Just Local Food Cooperative
1117 South Farwell
Eau Claire, Wisconsin 54701
715.552.3366
Better yet, stop in and then go home with these delicious
grilling recipes:
Marinated Beef (Buffalo, Lamb, or Venison) Steak
For your more economical (but more flavorful) steak
selections, procure a sirloin, chuck-eye, flank, or skirt steak. My personal favorite is the skirt (or
diaphragm muscle) done up in a coconut-lime satay.
Marinade ingredients:
1 lime
¼ cup coconut milk
4 tablespoons soy sauce
3 cloves minced garlic
1 tablespoon grated ginger
1 teaspoon grated turmeric
Pepper (to taste)
Rinse meat and place in a glass dish. Mix all marinade ingredients. Pour marinade over meat. Let rest two to three days in the
refrigerator, turning daily. One hour
before cooking, remove dish from the refrigerator and bring to room
temperature. Sear meat in a greased
cast-iron pan, or grill over an open fire.

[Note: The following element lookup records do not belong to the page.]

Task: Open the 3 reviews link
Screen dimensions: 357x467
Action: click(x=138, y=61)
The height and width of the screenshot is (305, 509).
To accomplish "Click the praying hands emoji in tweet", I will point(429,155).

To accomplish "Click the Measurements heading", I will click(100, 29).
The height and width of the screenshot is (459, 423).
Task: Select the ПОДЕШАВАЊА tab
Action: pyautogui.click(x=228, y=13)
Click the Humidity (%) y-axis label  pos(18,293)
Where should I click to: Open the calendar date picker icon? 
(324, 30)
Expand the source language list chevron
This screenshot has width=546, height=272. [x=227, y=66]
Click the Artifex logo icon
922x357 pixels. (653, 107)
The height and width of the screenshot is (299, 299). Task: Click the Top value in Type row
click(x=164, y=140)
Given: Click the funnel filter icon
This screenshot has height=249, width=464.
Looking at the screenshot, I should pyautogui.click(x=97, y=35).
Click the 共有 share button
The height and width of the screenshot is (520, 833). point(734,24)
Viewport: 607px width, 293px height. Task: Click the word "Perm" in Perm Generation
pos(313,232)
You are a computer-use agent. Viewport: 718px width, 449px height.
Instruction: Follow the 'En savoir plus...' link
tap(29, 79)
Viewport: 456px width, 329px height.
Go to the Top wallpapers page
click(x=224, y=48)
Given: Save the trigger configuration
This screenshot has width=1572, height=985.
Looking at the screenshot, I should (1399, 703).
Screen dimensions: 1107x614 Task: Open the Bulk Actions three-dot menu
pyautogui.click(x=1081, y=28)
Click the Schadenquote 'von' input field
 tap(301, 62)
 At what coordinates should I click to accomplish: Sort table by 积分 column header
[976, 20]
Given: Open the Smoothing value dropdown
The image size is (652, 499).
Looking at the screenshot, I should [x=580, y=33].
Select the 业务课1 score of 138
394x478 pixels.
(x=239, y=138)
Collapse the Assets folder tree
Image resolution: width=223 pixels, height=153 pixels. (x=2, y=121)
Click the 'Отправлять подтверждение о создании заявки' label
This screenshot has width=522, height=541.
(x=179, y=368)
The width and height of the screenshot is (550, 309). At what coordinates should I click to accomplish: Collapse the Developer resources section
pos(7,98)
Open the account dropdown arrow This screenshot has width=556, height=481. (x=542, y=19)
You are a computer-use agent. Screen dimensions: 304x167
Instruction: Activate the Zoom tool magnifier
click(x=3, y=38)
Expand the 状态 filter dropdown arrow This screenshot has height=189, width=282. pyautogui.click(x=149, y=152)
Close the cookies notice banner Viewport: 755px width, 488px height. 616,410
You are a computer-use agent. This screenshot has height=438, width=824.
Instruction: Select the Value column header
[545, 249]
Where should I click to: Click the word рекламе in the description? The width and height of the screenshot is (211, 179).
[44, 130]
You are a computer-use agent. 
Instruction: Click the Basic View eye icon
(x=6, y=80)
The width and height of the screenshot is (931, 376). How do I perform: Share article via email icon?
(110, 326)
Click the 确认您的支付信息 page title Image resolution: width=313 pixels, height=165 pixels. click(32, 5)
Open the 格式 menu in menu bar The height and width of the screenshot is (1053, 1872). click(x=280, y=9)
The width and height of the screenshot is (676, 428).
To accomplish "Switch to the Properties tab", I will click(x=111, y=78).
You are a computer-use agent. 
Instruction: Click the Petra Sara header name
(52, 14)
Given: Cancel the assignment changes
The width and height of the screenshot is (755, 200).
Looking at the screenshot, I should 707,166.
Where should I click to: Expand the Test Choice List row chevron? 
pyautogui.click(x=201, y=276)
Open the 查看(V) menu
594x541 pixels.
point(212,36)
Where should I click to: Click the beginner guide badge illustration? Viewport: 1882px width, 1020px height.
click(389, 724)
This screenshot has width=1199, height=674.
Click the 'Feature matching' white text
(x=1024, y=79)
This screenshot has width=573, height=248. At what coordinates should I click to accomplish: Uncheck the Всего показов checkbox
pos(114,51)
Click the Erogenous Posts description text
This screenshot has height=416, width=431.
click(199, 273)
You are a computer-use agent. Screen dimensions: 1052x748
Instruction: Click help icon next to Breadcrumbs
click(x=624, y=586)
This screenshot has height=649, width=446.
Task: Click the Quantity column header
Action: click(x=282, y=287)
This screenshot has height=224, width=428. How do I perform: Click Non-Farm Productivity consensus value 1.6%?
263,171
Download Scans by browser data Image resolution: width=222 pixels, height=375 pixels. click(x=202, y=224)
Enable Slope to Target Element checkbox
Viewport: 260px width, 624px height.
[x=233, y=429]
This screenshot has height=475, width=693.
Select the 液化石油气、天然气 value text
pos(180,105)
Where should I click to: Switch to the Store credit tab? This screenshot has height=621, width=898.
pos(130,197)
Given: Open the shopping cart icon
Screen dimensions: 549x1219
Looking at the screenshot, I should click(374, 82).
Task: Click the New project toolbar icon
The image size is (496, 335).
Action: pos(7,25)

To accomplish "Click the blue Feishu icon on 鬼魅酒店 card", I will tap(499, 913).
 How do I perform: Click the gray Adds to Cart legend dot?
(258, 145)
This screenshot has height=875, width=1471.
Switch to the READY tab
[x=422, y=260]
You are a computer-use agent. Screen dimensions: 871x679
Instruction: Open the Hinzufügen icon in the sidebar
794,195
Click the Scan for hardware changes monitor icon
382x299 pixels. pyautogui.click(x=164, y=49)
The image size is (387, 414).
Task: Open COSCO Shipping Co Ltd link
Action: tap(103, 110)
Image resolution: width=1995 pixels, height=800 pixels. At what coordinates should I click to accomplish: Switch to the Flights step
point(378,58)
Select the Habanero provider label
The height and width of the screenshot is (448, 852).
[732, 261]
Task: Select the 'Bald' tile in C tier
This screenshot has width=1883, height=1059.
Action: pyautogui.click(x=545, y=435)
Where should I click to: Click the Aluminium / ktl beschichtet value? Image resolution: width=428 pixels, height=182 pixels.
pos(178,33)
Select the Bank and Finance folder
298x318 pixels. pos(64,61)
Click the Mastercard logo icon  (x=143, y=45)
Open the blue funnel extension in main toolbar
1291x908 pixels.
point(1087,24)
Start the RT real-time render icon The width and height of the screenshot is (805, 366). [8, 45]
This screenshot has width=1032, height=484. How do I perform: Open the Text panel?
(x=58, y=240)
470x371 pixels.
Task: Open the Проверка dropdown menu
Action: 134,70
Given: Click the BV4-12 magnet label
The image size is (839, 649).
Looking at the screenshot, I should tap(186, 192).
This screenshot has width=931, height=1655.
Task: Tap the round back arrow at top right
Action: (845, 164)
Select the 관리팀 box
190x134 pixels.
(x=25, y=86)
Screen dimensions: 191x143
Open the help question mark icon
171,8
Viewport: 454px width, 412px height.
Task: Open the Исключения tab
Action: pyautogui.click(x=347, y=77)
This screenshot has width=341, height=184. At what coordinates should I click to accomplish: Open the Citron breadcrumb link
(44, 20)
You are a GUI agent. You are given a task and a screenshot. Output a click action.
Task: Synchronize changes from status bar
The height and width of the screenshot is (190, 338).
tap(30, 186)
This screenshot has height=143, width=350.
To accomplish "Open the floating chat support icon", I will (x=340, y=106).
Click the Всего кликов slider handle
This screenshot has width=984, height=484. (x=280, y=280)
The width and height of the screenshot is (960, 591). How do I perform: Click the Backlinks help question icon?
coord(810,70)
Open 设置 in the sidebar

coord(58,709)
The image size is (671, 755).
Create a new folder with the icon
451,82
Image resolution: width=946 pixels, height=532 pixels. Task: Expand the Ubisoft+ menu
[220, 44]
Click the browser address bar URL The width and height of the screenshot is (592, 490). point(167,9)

Serve rare on a bed of your favorite salad.
Serbian Bacon Burgers
Ingredients:
1 pound ground beef
1 pound ground pork
3-4 strips uncooked bacon (coarsely chopped)
Your favorite aged cheese (coarsely chopped)
4-6 cloves garlic (minced)
Hungarian paprika (to taste)
Salt (to taste)
Pepper (to taste)
Mix meat, cheese, and garlic in a bowl, form patties and
season liberally. Sear in a greased
cast-iron pan or grill over an open fire.
Serve with cabbage salad, pickled peppers, and beer.